# START OF Records for this exercise

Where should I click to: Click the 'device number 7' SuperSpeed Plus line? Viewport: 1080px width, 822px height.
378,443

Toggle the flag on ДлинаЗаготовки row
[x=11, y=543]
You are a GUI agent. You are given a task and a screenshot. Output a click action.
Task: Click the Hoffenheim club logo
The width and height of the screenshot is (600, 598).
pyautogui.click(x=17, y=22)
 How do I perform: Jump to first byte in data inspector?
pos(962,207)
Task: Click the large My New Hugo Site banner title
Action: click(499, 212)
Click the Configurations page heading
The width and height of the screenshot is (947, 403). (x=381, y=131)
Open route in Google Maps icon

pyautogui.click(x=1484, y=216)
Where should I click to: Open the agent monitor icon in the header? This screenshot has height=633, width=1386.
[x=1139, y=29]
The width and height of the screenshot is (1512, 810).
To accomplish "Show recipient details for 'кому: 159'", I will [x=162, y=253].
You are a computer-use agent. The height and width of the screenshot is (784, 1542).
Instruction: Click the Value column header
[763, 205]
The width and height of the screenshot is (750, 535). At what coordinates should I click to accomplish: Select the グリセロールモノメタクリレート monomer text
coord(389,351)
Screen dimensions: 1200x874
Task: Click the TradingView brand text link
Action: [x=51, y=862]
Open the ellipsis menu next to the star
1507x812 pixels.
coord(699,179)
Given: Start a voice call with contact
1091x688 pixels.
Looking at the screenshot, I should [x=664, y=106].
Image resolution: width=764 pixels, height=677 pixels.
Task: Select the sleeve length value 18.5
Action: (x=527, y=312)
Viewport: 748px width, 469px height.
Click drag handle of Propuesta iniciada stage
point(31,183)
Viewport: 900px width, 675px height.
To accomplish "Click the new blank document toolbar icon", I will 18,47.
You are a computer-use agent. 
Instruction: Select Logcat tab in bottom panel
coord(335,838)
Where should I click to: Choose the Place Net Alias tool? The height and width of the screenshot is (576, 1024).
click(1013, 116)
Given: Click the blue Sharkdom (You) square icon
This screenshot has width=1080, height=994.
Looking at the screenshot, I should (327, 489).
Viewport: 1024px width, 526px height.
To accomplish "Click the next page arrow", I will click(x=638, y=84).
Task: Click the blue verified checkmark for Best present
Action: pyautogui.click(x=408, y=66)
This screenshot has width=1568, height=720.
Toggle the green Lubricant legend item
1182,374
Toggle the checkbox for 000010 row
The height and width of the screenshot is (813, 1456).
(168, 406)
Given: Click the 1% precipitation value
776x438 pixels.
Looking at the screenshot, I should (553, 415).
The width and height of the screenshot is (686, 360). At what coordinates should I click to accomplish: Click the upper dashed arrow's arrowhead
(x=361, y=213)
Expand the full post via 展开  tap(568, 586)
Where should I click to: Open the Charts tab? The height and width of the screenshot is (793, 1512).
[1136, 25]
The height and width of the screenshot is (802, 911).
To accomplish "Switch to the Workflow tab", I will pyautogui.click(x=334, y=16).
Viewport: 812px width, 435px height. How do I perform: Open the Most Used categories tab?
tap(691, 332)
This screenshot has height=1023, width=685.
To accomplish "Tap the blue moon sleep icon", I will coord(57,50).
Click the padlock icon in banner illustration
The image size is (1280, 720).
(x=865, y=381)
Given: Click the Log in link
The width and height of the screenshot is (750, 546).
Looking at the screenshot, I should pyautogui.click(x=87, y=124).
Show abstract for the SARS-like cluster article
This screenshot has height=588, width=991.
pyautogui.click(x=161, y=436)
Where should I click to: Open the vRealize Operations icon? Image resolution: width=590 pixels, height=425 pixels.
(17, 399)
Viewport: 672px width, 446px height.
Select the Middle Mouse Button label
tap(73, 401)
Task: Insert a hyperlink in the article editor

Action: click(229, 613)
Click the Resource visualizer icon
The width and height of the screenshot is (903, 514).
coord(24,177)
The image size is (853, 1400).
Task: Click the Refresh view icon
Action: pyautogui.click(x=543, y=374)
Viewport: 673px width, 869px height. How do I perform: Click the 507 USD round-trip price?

# END OF Records for this exercise

- _The task_
Output the lines from the start of the lines above through the line containing "Action: click(499, 212)", inclusive, reproducing them exactly.

- _Solution for this problem_
Where should I click to: Click the 'device number 7' SuperSpeed Plus line? Viewport: 1080px width, 822px height.
378,443

Toggle the flag on ДлинаЗаготовки row
[x=11, y=543]
You are a GUI agent. You are given a task and a screenshot. Output a click action.
Task: Click the Hoffenheim club logo
The width and height of the screenshot is (600, 598).
pyautogui.click(x=17, y=22)
 How do I perform: Jump to first byte in data inspector?
pos(962,207)
Task: Click the large My New Hugo Site banner title
Action: click(499, 212)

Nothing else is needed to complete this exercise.